A empresa vencedora da licitação municipal para auditar as contas da BHTrans, abrindo a chamada “caixa-preta” da empresa, deve iniciar os trabalhos no princípio de abril. 

A informação foi dada ontem pelo líder do governo Alexandre Kalil na Câmara Municipal, o vereador Leo Burguês (PSL). De acordo com ele, a empresa Maciel Consultores, única proponente do processo, já concluiu duas das três etapas da licitação: aprovação de preço e entrega de documentação.

“Já chegamos à última fase, na qual a BHTrans está esperando prazo para ter algum tipo de embargo”, afirmou Burguês. “Como não teve nenhuma outra empresa na concorrência, é muito difícil que isso ocorra”, acrescentou.

O líder do prefeito anunciou a quase conclusão do processo em meio a grande polêmica na Câmara, que envolve a proposta de criação de uma CPI para investigar as contas da empresa municipal. 
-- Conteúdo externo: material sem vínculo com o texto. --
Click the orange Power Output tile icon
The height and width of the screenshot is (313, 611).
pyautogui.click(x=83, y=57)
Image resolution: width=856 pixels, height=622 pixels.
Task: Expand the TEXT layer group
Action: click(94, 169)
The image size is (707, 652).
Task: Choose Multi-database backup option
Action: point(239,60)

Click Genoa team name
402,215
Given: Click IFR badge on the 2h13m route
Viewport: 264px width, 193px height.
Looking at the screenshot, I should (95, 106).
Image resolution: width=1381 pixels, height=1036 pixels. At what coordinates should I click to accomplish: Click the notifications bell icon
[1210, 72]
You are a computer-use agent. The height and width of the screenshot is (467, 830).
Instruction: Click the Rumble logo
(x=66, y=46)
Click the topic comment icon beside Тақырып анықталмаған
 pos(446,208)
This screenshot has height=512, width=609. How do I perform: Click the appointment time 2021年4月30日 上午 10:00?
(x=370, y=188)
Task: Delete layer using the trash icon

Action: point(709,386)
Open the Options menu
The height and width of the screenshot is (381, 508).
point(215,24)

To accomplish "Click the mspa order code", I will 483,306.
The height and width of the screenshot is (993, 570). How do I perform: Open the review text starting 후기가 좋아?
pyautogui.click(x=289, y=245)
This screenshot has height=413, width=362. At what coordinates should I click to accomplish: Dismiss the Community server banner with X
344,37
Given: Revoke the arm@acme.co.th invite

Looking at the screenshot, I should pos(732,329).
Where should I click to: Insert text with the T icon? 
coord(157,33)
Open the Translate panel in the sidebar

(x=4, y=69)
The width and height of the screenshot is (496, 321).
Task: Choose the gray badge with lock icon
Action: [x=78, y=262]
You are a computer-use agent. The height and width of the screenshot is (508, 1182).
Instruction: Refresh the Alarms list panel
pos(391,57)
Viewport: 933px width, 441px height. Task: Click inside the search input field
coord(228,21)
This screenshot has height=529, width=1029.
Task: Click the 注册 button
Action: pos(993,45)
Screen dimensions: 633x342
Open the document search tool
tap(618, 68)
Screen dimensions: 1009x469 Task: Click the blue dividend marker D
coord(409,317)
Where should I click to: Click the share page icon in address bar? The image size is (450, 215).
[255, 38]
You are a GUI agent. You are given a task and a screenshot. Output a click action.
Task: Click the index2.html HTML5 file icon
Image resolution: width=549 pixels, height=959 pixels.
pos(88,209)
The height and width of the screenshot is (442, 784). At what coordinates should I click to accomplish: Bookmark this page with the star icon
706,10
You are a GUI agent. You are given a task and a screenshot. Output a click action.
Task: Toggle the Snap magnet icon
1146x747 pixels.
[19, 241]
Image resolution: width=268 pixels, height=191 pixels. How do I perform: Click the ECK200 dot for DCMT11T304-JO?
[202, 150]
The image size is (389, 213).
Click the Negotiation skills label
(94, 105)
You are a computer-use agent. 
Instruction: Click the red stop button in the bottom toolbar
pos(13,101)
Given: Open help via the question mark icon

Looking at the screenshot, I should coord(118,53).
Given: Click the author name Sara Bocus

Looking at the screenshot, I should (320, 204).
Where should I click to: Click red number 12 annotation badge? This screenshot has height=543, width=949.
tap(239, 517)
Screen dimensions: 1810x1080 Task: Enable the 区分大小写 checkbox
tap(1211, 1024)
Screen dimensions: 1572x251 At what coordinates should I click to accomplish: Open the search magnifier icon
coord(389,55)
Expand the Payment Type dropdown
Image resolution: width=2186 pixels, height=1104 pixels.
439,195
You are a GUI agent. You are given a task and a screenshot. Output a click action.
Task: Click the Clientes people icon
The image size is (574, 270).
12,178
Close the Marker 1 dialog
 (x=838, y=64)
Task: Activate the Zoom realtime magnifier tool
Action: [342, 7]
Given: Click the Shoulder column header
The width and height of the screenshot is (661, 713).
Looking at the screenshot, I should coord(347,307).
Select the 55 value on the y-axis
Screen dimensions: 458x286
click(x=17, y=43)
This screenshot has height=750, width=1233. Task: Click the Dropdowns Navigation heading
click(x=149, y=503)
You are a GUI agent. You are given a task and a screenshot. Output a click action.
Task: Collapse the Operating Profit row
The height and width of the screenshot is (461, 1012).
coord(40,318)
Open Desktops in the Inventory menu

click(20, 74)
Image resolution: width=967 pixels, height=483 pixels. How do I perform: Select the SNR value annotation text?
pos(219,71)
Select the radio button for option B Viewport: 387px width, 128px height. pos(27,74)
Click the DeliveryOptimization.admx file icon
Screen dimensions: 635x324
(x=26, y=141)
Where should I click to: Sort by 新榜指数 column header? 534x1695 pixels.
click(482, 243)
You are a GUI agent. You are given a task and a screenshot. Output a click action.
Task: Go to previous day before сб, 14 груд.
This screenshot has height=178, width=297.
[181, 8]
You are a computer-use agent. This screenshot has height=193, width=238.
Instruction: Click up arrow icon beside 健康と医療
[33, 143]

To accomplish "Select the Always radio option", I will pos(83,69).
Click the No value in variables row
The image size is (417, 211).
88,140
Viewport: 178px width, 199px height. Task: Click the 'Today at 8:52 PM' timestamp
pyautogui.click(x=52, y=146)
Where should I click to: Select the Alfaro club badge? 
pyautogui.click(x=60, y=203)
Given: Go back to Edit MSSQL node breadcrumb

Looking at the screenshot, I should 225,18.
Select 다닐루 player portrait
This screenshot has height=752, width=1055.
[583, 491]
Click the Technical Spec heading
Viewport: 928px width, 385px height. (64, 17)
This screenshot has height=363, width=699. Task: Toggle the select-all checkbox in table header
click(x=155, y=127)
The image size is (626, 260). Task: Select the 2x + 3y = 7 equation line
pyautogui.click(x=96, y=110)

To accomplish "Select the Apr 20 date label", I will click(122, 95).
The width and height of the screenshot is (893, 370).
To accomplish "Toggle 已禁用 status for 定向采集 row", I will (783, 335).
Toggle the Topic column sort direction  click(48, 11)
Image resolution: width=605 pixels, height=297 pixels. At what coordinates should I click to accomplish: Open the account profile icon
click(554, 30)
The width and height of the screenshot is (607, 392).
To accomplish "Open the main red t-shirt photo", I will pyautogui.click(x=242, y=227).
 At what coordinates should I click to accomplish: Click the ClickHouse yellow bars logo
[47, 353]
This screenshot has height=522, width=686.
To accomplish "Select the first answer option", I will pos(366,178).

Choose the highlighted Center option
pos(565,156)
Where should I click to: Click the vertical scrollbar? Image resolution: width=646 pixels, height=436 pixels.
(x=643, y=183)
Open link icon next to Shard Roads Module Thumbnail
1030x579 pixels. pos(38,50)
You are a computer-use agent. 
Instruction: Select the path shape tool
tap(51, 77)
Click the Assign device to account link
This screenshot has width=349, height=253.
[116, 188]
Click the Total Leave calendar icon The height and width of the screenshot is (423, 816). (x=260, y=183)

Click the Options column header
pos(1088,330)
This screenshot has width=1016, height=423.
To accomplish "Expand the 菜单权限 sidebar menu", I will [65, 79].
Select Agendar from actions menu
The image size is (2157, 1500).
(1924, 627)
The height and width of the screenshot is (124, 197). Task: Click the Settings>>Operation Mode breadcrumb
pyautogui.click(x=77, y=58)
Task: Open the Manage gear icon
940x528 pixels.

O pedido para instalação da CPI, iniciativa do vereador Gabriel Azevedo (PHS) – que nos últimos dias foi protagonista e alvo de confusões na Casa Legislativa –, contava, até a semana passada, com 13 das 14 assinaturas necessárias para que a proposta seja efetivada. Ontem, porém, três dos signatários – os vereadores Fernando Borja (Avante), Flávio Santos (Pode) e Carlos Henrique (PMN) – já haviam manifestado intenção de retirar seus nomes da proposta.

O Movimento Tarifa Zero voltou, ontem, a questionar a metodologia a ser usada na nova auditoria da BHTrans. “Vão repetir o modelo de auditoria feita em 2015, que custou R$ 2 milhões e simplesmente não visitou as empresas”, disse a representante do movimento, Juliana Afonso.

 

Troca de farpas acirra ânimos na Câmara Municipal

 Câmara Municipal vive, nos últimos dias, clima de guerra entre vereadores da base do governo, da oposição e os chamados independentes. Tudo começou com a divulgação, pelo vereador Gabriel Azevedo (PHS), ex-aliado do prefeito, de uma gravação do secretário de Desenvolvimento e ex-presidente do Atlético, Daniel Nepomuceno.

No telefonema entre Azevedo e Nepomuceno, o secretário supostamente confirmaria troca de favores com o também vereador Jair di Gregório (PP) para garantir seu apoio a projetos da prefeitura.

O favor, no caso, seria a seleção do filho do vereador para integrar as categorias de base do Atlético-MG. Azevedo também estaria acusando outros colegas de receber da Belotur em troca de apoio ao prefeito.

Nessa segunda-feira, aliados de Kalil foram à forra e, em meio a ofensas ao colega, mostraram reportagem de um jornal paulista, segundo a qual Azevedo estaria prestando consultoria de campanha extemporânea, e cobrando por isso, a candidatos recrutados por movimentos sociais por meio da RenovaBR.

“Eu mesmo fui ao Ministério Público Eleitoral, na manhã de segunda-feira, e pedi que me investigassem em relação ao que diz a reportagem”, defendeu-se Azevedo, ontem. 

“Não há nada de irregular no aplicativo que criei e as pessoas sabem disso, mas estão tentando me retaliar em razão dos problemas que venho apontando”, acrescentou.

O líder de Kalil, Léo Burguês (PSL), ironizou: “Ter ido ao Ministério Público é ridículo da parte dele e prova que é um grande marqueteiro, ainda mais porque sabe que o MP deve investigá-lo de qualquer jeito”, afirmou. (E.M.)